Are you looking for read ebook online? Search for your book and save it on your Kindle device, PC, phones or tablets. Download In Defense of National Sovereignty PDF full book. Access full book title In Defense of National Sovereignty by Raúl Roa. Download full books in PDF and EPUB format.
Author: CUBA. [Republic of Cuba, 1902- .]. Ministerio de Estado. Departamento de Relaciones Publicas Publisher: ISBN: Category : Languages : en Pages : 23
Author: Lars Schoultz Publisher: Univ of North Carolina Press ISBN: 0807888605 Category : History Languages : en Pages : 756
Book Description
Lars Schoultz offers a comprehensive chronicle of U.S. policy toward the Cuban Revolution. Using a rich array of documents and firsthand interviews with U.S. and Cuban officials, he tells the story of the attempts and failures of ten U.S. administrations to end the Cuban Revolution. He concludes that despite the overwhelming advantage in size and power that the United States enjoys over its neighbor, the Cubans' historical insistence on their right to self-determination has been a constant thorn in the side of American administrations, influenced both U.S. domestic politics and foreign policy on a much larger stage, and resulted in a freeze in diplomatic relations of unprecedented longevity.
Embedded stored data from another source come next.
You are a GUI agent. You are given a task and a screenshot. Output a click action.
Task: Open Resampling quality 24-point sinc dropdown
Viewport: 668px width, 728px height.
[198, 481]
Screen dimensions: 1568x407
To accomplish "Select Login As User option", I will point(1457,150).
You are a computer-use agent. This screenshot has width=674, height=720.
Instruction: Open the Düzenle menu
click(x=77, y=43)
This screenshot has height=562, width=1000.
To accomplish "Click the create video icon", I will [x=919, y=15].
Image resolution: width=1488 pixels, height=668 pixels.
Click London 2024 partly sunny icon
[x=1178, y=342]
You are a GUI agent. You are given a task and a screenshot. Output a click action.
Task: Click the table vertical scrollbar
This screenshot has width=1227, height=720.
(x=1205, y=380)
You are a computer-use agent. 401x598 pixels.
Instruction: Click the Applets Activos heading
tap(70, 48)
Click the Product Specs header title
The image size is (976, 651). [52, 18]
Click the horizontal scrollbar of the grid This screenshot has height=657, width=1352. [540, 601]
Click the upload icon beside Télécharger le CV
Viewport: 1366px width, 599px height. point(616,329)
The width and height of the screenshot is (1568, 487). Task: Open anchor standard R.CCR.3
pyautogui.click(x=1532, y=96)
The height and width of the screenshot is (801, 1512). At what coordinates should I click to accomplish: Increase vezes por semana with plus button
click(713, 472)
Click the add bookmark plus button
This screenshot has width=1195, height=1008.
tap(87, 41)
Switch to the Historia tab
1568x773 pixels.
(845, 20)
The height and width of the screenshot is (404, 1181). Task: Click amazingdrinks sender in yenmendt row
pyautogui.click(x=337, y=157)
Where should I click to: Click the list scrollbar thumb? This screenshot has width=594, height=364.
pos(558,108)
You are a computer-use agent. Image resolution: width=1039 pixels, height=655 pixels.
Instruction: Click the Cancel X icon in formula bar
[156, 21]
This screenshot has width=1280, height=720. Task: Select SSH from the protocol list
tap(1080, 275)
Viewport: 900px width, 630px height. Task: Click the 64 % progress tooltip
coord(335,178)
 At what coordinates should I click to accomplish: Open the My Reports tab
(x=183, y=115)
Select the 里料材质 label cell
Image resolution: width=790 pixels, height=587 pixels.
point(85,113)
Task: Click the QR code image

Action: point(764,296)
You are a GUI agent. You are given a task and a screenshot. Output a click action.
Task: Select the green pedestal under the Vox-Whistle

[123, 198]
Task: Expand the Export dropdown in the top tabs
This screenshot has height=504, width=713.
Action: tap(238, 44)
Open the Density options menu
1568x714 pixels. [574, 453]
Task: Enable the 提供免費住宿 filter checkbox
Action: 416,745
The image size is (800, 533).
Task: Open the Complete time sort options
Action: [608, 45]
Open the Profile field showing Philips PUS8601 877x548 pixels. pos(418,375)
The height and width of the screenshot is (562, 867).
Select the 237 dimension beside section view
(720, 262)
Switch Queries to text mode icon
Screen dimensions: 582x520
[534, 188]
Author: Louis A. Pérez Jr. Publisher: Univ of North Carolina Press ISBN: 0807886947 Category : History Languages : en Pages : 348
Book Description
For more than two hundred years, Americans have imagined and described Cuba and its relationship to the United States by conjuring up a variety of striking images--Cuba as a woman, a neighbor, a ripe fruit, a child learning to ride a bicycle. Louis A. Perez Jr. offers a revealing history of these metaphorical and depictive motifs and discovers the powerful motives behind such characterizations of the island as they have persisted and changed since the early nineteenth century. Drawing on texts and visual images produced by Americans ranging from government officials, policy makers, and journalists to travelers, tourists, poets, and lyricists, Perez argues that these charged and coded images of persuasion and mediation were in service to America's imperial impulses over Cuba.